To meet these objectives, the work carried out in this programme will be organised into two key areas:
This area of study focuses on those who held specific posts at court, either by becoming part of the royal or princely households of France, or by obtaining the status of “King’s pensioner”, or by serving foreign princes or States at court.
Research coordinator: Jean-François Dubost, professor at the Université Paris-Est Créteil Val-de-Marne.
This area of study focuses more specifically on examining the practical details of travel at the time, the visitor’s views of the French court, and the court visit as a political device, moving on to an analysis of the impact and cultural transfers promoted by this intercourt tourism.
Research coordinator: Caroline zum Kolk (CRCV).
Study days “What constitutes a “foreigner” in the French court? Redefinition and affirmation of a social grouping in the France of Louis XIV”, 8-9 December 2011 (Versailles).
Symposia “European travellers at the Bourbon Court of France (1594-1789) – differing perspectives”, 31 January-1 February 2013 (Institut historique allemand).
Publication of papers from the symposium of 2013 in our “Aulica” collection (in French).
A special issue of the Bulletin du Centre de recherche du château de Versailles is dedicatee to the critical edition of five sources of the modern era reflecting the reception of foreign visitors at the court of France.
Study day “The Movement of Foreigners at the Bourbon Court of France”, 12 April 2013 (Versailles).

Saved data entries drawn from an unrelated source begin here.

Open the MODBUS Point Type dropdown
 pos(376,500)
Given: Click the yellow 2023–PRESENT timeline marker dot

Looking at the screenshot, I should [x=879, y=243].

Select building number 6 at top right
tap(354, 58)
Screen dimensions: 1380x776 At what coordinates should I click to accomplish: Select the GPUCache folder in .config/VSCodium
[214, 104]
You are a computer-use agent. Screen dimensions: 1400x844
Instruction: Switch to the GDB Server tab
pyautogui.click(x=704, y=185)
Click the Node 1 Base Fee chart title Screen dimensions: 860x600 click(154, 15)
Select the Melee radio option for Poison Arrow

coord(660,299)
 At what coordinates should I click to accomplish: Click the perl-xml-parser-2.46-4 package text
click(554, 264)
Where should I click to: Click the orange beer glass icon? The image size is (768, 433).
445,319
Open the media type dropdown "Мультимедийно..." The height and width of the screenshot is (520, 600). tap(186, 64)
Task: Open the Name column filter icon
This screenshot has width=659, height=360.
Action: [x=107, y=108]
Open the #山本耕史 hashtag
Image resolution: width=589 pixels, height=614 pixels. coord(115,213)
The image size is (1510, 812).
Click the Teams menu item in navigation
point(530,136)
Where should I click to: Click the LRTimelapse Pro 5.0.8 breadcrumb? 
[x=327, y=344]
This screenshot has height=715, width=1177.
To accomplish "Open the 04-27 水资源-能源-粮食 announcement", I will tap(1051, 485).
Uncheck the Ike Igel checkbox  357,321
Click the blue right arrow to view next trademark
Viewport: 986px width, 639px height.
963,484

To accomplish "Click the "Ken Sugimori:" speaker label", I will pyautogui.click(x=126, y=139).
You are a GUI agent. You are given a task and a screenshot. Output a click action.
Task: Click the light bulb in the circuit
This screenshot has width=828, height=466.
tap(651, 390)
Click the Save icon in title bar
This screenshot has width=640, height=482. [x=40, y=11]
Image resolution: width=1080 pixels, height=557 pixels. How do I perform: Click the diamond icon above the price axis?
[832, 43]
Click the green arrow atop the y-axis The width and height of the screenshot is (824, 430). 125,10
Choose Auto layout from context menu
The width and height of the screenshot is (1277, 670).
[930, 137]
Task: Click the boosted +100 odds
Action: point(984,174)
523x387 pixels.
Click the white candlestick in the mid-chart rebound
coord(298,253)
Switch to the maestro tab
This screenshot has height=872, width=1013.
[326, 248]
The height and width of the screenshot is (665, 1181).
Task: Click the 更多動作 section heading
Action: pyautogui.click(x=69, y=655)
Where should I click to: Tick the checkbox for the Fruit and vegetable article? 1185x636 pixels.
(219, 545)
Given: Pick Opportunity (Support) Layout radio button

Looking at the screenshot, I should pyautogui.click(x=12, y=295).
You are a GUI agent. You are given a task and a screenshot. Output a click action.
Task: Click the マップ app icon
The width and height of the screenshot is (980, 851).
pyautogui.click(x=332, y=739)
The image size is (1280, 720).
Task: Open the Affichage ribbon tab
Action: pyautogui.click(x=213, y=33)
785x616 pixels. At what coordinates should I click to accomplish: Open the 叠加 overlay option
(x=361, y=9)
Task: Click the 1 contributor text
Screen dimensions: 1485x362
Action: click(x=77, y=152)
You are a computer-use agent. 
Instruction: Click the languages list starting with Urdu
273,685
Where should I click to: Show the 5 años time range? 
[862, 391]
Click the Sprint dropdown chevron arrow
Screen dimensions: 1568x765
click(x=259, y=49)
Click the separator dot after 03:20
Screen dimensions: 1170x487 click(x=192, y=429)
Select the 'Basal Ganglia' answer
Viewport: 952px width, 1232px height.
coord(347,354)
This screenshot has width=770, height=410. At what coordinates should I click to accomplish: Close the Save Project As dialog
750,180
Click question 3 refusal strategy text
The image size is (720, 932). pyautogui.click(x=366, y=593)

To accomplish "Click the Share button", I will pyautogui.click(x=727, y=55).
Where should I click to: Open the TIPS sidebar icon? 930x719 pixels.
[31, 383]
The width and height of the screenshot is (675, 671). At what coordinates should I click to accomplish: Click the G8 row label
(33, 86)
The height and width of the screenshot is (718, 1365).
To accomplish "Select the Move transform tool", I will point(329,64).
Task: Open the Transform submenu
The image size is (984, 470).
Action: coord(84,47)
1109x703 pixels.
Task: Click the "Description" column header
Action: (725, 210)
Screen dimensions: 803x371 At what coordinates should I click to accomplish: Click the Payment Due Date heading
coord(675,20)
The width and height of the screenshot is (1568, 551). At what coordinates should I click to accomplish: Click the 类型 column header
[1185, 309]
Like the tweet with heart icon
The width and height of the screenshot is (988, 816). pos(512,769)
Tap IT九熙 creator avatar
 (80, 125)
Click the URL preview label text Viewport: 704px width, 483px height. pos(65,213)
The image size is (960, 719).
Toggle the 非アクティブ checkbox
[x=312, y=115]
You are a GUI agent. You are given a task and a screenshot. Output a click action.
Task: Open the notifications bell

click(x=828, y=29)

Non-public study day.
Publication, directed by Jean-François Dubost, of proceedings resulting from the study days held in 2011 and in 2013 in the Bulletin du Centre de recherche du château de Versailles (in French).
Online publication of a collection of sources on foreigners at court with a folder dedicated to foreigners at the Bourbon court through notarial acts (1618-1690) and another one to ambassadors under Henri IV and Louis XIII (1595-1643) (in French).